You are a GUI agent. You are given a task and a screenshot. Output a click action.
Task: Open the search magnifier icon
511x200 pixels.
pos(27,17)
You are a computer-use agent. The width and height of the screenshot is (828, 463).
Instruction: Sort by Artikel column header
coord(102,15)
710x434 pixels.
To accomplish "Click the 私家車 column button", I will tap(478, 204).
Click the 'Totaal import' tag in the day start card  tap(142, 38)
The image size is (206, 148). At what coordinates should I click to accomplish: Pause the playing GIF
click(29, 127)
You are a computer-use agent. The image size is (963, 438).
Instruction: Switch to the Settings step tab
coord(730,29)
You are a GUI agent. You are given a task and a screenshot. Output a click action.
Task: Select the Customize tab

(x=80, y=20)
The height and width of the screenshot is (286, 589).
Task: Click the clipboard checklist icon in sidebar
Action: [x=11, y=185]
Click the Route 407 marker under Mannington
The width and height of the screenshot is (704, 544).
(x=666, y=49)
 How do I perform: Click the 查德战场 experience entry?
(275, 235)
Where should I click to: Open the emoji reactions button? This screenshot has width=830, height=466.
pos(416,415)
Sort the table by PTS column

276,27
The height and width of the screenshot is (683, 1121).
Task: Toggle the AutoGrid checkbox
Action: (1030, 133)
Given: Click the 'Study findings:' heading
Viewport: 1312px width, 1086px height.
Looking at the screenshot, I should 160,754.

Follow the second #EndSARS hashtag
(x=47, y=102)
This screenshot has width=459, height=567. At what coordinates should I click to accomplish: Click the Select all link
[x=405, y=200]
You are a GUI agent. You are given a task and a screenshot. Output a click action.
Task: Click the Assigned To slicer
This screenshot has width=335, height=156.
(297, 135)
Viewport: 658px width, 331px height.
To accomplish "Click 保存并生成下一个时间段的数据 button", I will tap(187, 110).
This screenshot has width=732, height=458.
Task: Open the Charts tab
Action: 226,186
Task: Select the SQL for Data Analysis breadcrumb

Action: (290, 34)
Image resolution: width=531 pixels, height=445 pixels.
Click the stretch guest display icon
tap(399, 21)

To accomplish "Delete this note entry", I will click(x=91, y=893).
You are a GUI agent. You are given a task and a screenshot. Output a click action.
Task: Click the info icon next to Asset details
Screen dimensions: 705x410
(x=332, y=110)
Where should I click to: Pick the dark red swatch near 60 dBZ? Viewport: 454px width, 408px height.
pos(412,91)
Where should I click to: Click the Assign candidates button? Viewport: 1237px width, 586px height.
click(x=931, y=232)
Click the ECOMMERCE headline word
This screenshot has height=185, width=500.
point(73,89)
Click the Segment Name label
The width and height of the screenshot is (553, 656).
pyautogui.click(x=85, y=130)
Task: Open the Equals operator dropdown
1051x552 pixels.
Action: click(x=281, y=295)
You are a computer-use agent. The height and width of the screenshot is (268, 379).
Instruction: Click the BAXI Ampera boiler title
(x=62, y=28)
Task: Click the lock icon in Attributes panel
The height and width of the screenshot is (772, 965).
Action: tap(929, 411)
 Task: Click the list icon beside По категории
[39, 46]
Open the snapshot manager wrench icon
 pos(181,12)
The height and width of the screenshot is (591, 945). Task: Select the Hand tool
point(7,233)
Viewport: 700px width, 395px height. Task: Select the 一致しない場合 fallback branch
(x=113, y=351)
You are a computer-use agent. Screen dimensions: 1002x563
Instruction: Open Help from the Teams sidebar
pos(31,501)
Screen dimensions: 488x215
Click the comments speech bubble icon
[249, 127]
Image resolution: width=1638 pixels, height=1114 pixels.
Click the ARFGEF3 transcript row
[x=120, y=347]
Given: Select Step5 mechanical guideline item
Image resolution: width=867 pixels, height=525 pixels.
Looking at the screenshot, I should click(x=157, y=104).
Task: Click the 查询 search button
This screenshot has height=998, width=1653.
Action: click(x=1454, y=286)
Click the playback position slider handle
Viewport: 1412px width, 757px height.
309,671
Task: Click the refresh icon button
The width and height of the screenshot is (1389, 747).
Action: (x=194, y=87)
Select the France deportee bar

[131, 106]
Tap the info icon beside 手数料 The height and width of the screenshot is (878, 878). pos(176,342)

-*-*-

» Exercise: Every entry shown above should be transcribed without alteration.

» Solution to this problem:
You are a GUI agent. You are given a task and a screenshot. Output a click action.
Task: Open the search magnifier icon
511x200 pixels.
pos(27,17)
You are a computer-use agent. The width and height of the screenshot is (828, 463).
Instruction: Sort by Artikel column header
coord(102,15)
710x434 pixels.
To accomplish "Click the 私家車 column button", I will tap(478, 204).
Click the 'Totaal import' tag in the day start card  tap(142, 38)
The image size is (206, 148). At what coordinates should I click to accomplish: Pause the playing GIF
click(29, 127)
You are a computer-use agent. The image size is (963, 438).
Instruction: Switch to the Settings step tab
coord(730,29)
You are a GUI agent. You are given a task and a screenshot. Output a click action.
Task: Select the Customize tab

(x=80, y=20)
The height and width of the screenshot is (286, 589).
Task: Click the clipboard checklist icon in sidebar
Action: [x=11, y=185]
Click the Route 407 marker under Mannington
The width and height of the screenshot is (704, 544).
(x=666, y=49)
 How do I perform: Click the 查德战场 experience entry?
(275, 235)
Where should I click to: Open the emoji reactions button? This screenshot has width=830, height=466.
pos(416,415)
Sort the table by PTS column

276,27
The height and width of the screenshot is (683, 1121).
Task: Toggle the AutoGrid checkbox
Action: (1030, 133)
Given: Click the 'Study findings:' heading
Viewport: 1312px width, 1086px height.
Looking at the screenshot, I should 160,754.

Follow the second #EndSARS hashtag
(x=47, y=102)
This screenshot has width=459, height=567. At what coordinates should I click to accomplish: Click the Select all link
[x=405, y=200]
You are a GUI agent. You are given a task and a screenshot. Output a click action.
Task: Click the Assigned To slicer
This screenshot has width=335, height=156.
(297, 135)
Viewport: 658px width, 331px height.
To accomplish "Click 保存并生成下一个时间段的数据 button", I will tap(187, 110).
This screenshot has width=732, height=458.
Task: Open the Charts tab
Action: 226,186
Task: Select the SQL for Data Analysis breadcrumb

Action: (290, 34)
Image resolution: width=531 pixels, height=445 pixels.
Click the stretch guest display icon
tap(399, 21)

To accomplish "Delete this note entry", I will click(x=91, y=893).
You are a GUI agent. You are given a task and a screenshot. Output a click action.
Task: Click the info icon next to Asset details
Screen dimensions: 705x410
(x=332, y=110)
Where should I click to: Pick the dark red swatch near 60 dBZ? Viewport: 454px width, 408px height.
pos(412,91)
Where should I click to: Click the Assign candidates button? Viewport: 1237px width, 586px height.
click(x=931, y=232)
Click the ECOMMERCE headline word
This screenshot has height=185, width=500.
point(73,89)
Click the Segment Name label
The width and height of the screenshot is (553, 656).
pyautogui.click(x=85, y=130)
Task: Open the Equals operator dropdown
1051x552 pixels.
Action: click(x=281, y=295)
You are a computer-use agent. The height and width of the screenshot is (268, 379).
Instruction: Click the BAXI Ampera boiler title
(x=62, y=28)
Task: Click the lock icon in Attributes panel
The height and width of the screenshot is (772, 965).
Action: tap(929, 411)
 Task: Click the list icon beside По категории
[39, 46]
Open the snapshot manager wrench icon
 pos(181,12)
The height and width of the screenshot is (591, 945). Task: Select the Hand tool
point(7,233)
Viewport: 700px width, 395px height. Task: Select the 一致しない場合 fallback branch
(x=113, y=351)
You are a computer-use agent. Screen dimensions: 1002x563
Instruction: Open Help from the Teams sidebar
pos(31,501)
Screen dimensions: 488x215
Click the comments speech bubble icon
[249, 127]
Image resolution: width=1638 pixels, height=1114 pixels.
Click the ARFGEF3 transcript row
[x=120, y=347]
Given: Select Step5 mechanical guideline item
Image resolution: width=867 pixels, height=525 pixels.
Looking at the screenshot, I should click(x=157, y=104).
Task: Click the 查询 search button
This screenshot has height=998, width=1653.
Action: click(x=1454, y=286)
Click the playback position slider handle
Viewport: 1412px width, 757px height.
309,671
Task: Click the refresh icon button
The width and height of the screenshot is (1389, 747).
Action: (x=194, y=87)
Select the France deportee bar

[131, 106]
Tap the info icon beside 手数料 The height and width of the screenshot is (878, 878). pos(176,342)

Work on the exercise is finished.